» GIVEN TASK 1
Reproduce word for word the portion of the Twitter thread that runs from "Writing on a" down to "Twitter than here.".
» GIVEN TASK 2
Decide whether each statement agrees with the Twitter thread, answering yes or no and quoting the words that decide it: (a) The thread claims Twitter is less about broadcast than the blog. (b) According to the thread, a blog reader who emails the author can see the other readers who emailed him. (c) The poster vuldin thinks Twitter should go away.

» EXCERPT PROVIDED
- - - -

Writing on a blog with comments off is 100% broadcast with no built-in
solution for conversations to form. Twitter has a (flawed) way, so twitter is
actually LESS about broadcast than this blog.

> Communities are, above all else, defined by membership, the ability for
> people to identify as a part of one, and to participate in activities, and
> share things and experiences with the group.

How does a reader proclaim membership in this blog. Sign up for comments? Post
comments? Nope. How does a reader participate? How does a reader share their
experiences with the group? Far easier on Twitter than here.

> Every user floats by themselves, interacting with who they please.

Every reader of the blog floats by themselves, interacting with nobody.

> Try following a multi-party conversation using any of the official clients;

How is THIS possible on the blog? You can email the author, sure, but you
aren't going to see or be able to reply to anyone else that emailed him.

There's also the widely-repeated quote of "If I had more time, I would have
written a shorter letter." Length is not necessarily indicative of amount of
thought.

[http://quoteinvestigator.com/2012/04/28/shorter-
letter/](http://quoteinvestigator.com/2012/04/28/shorter-letter/)

------
vuldin
Thanks for posting this, I have had the same unpopular opinion since Twitter
first appeared. While I don't necessarily think that Twitter should go away, I
do think it should get out of the way of other methods for communication.

- - - -

» GIVEN DATA
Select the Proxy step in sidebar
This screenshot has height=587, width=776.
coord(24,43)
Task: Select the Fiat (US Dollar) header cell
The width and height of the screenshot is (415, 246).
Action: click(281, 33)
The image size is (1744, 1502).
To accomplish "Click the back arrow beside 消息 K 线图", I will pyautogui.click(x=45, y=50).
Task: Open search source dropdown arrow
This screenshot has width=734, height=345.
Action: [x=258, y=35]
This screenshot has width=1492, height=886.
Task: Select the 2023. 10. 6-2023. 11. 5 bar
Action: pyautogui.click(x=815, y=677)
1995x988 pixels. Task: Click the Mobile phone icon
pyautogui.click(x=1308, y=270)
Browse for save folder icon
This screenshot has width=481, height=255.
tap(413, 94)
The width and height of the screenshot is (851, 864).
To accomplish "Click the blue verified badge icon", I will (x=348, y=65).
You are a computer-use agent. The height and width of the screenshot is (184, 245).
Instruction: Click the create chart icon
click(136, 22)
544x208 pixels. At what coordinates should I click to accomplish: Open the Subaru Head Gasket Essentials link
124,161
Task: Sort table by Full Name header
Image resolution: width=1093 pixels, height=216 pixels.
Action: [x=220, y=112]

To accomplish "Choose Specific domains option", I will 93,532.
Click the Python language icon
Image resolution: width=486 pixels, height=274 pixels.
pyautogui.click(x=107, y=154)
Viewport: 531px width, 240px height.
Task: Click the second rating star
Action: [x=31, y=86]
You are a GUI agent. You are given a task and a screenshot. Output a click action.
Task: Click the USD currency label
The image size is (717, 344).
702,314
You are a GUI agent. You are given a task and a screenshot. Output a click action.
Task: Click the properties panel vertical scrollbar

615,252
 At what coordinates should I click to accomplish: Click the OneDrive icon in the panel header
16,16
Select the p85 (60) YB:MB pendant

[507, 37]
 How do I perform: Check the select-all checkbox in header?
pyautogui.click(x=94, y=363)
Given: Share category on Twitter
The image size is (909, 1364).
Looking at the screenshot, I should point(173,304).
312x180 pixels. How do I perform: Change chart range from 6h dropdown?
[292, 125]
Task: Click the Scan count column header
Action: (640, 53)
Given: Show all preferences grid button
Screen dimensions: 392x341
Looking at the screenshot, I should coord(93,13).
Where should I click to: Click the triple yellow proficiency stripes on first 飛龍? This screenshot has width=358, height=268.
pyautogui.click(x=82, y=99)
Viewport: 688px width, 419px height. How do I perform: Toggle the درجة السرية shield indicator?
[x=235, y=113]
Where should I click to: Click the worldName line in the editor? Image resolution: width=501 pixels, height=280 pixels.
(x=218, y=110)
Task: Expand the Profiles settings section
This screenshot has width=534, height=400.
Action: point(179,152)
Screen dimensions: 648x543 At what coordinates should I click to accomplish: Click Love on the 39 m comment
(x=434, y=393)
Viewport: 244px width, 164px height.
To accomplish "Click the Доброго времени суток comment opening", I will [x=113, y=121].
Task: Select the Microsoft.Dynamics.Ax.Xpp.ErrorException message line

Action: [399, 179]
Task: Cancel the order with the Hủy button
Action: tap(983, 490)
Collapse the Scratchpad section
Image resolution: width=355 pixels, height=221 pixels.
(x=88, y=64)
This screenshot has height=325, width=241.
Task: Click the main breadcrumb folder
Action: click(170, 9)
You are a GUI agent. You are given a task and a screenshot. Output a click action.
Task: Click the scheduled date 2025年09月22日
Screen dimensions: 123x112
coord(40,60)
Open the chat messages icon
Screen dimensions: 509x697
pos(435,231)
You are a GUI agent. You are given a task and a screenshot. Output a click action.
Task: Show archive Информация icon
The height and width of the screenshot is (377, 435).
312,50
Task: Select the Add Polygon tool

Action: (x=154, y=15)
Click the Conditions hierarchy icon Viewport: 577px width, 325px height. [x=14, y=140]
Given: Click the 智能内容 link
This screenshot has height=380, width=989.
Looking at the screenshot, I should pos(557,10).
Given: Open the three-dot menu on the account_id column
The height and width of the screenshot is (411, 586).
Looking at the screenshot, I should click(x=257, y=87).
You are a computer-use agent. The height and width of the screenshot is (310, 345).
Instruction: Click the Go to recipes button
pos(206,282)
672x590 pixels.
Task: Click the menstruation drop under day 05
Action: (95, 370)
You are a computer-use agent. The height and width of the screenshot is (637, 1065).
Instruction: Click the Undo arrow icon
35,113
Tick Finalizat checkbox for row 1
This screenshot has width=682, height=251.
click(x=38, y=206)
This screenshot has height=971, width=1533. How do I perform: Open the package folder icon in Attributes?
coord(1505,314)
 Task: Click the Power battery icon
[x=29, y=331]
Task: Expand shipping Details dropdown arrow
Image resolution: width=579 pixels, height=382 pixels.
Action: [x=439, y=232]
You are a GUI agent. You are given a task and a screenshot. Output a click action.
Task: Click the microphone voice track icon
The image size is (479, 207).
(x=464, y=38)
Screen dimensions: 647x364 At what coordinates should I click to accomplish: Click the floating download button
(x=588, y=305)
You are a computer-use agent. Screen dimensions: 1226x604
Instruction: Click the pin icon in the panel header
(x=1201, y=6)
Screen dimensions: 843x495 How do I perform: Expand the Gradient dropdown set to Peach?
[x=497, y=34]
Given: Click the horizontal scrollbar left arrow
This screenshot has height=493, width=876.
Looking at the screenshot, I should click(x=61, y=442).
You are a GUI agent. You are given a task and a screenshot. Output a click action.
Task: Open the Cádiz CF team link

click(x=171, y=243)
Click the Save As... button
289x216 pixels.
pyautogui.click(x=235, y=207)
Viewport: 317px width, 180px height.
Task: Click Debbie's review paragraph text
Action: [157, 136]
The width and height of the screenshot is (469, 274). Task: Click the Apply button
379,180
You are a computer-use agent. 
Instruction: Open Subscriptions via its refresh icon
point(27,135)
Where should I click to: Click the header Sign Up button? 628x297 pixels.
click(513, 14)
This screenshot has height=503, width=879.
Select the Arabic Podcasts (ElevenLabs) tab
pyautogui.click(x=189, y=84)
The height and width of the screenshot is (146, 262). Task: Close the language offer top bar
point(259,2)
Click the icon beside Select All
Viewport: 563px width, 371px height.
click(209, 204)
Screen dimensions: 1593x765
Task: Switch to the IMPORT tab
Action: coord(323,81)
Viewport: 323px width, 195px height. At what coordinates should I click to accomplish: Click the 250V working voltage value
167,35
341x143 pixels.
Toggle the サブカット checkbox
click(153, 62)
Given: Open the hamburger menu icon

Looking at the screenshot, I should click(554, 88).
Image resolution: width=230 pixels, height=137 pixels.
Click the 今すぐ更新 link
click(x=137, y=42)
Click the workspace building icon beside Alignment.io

- - - -

» TASK RESPONSE 1
Writing on a blog with comments off is 100% broadcast with no built-in
solution for conversations to form. Twitter has a (flawed) way, so twitter is
actually LESS about broadcast than this blog.

> Communities are, above all else, defined by membership, the ability for
> people to identify as a part of one, and to participate in activities, and
> share things and experiences with the group.

How does a reader proclaim membership in this blog. Sign up for comments? Post
comments? Nope. How does a reader participate? How does a reader share their
experiences with the group? Far easier on Twitter than here.

» TASK RESPONSE 2
(a) Yes: "so twitter is actually LESS about broadcast than this blog."
(b) No: "you aren't going to see or be able to reply to anyone else that emailed him."
(c) No: "While I don't necessarily think that Twitter should go away"